Süheyl Ünver’in cevabı şöyle olmuş;
-Hayır, Azrail’le yakında görüştük. Bana dedi ki: “Boş bulursam götürürüm.”

“VE KAPI ÇALMAZ”
Kapı çalar:
Sabahın erken saatlerinde niçin çaldı dersiniz… Ve açarsınız. Sütçüdür. Sütçünün kabından sizin kabınıza dökülen bembeyaz sütü görünce sabahın güzelliğini görürsünüz. Gözünüzde sütün de bulunduğu sabah kahvaltısı canlanır.  İçinizden  bu kahvaltı bahçede yapılırsa daha güzel olur diye hayel edersiniz.Ve bugün kahvaltıyı bahçede yapalım diye düşünürsünüz..
Kapı çalar…
Gelen kargodur. Adamın kucağında bir paket. Uzattığı kağıda bir imza atarsınız. Daha önceden torununuzun çok istediği oyuncağı sürpriz yapmak üzere, torunuzdan habersiz, internet üzerinden satın aldığınız oyuncak gelmiştir. Ve torununuzu mutlu edeceğinizin sevincini yaşarsınz. Paketi açmaz okuldan gelecek torununuzun açmasını ve onun sevincini görmenin özlemiyle okul çıkışına kadar, torununuzun oyuncağı açtığında mutlu olcağını göreceğinizin sevincini yaşarsınız.
Kapı çalar:
Kapıyı açmadan dürbünden bakarsınız. Kimseyi göremezsiniz. Dönüp yeniden koltuğa uzun oturusunuz. Bir daha çalar. Bakarsınız, yine kimse yok. Tam o sırada bir daha çalınca kapıyı açarsınız. Komşunuzun küçük oğlu. Kendisi ulaşamadığı için elindeki sopayla zile basmakta. “Amca akşam bir mazeretiniz yoksa/uygunsanız size misafirliğe geleceğiz” der. Kendi kendinize söylenirsiniz elbette göremem. Keratanın boyu bir metre… Bekle oğlum teyzene sorayım dersiniz. Bu küçük çocuğun kapı çalışı ve akşam komşuların gelecek olması sizi sevindirir. Zira hanım ev kirleniyor diye yalnızken çerez/fındık-fıstık yeditrmezken komşular gelince; fıstıklar kavrulacak, mısır patlatılacak, cevizler kırılacak ve bunların üstüne balkondan balkona sohbet yerine yan yana çatlayana, patlayana kadar gülerek sohbet edilecek.. Bunun sevincini yaşarsınız.
Kapı çalar:
Kapıyı açarsınız. Düşüp bayılacak kadar şaşırırsınız. Çok uzak bir ilde çalışan ya da askerdeki oğlunuz haber vermeden izinli olarak gelmiştir. . “Oğlum benim…” diye hasretle kucaklarken gözyaşlarınızı durduramazsınız. Mutluluk gözyaşlarıdır.  Çok mutlu olursunuz ama, bu mutlu olma süresi izin kadardır.

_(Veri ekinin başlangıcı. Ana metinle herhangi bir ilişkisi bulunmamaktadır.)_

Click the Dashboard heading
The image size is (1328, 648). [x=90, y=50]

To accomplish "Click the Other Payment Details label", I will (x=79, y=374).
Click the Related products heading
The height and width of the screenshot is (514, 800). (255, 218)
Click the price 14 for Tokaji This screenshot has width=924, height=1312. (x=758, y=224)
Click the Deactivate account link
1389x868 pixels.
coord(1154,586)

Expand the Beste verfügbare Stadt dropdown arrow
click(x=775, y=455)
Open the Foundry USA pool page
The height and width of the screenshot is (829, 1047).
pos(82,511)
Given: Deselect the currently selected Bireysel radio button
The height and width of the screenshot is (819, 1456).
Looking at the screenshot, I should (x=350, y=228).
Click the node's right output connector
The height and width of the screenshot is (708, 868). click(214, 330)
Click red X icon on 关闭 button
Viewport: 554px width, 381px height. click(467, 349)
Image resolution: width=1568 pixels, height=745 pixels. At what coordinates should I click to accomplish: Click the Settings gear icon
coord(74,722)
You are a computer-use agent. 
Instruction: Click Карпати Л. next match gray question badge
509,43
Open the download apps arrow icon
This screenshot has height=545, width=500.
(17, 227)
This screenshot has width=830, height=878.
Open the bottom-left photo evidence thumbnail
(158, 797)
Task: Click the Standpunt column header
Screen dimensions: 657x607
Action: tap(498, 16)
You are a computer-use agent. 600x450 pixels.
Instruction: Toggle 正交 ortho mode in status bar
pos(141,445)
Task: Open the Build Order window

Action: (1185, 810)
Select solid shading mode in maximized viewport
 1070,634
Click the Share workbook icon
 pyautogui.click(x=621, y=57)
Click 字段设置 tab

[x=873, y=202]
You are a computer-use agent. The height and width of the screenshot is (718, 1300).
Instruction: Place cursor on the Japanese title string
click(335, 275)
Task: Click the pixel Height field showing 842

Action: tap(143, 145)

Kapının her çalışında sanki mutluluğa koşmaktasınız. Olumlu duygularla yüklenirsiniz. Huzur fışkırır her yerlerinizden. Mutlu olmak için kapının çalmasını istersiniz. Her sessizlikte zilin sesini arar kulaklarınız.
“Ve kapı çalmaz..”
Ansızın en büyük müsafir ölüm meleği gelir. Adeta kapıyı kırarak içeri girer. Sorgusuz sualsiz alıp gider sizi. Şaşırırsınız. “Niye haber vermedin” diye içinizden geçirirken; “doğduğundan beri zile basmaktayım” der. O an bir şeyler söylemek istersiniz. Ama ölüm meleğine karşı diliniz dönmez. Ölüm meleği daimi evinize sessiz sedasız, habersiz, kapıyı çalmadan gelip sizi götürüvermiştir..
Hoş kalın. Ekim 2018, Anamur. İsmet Kadıoğlu.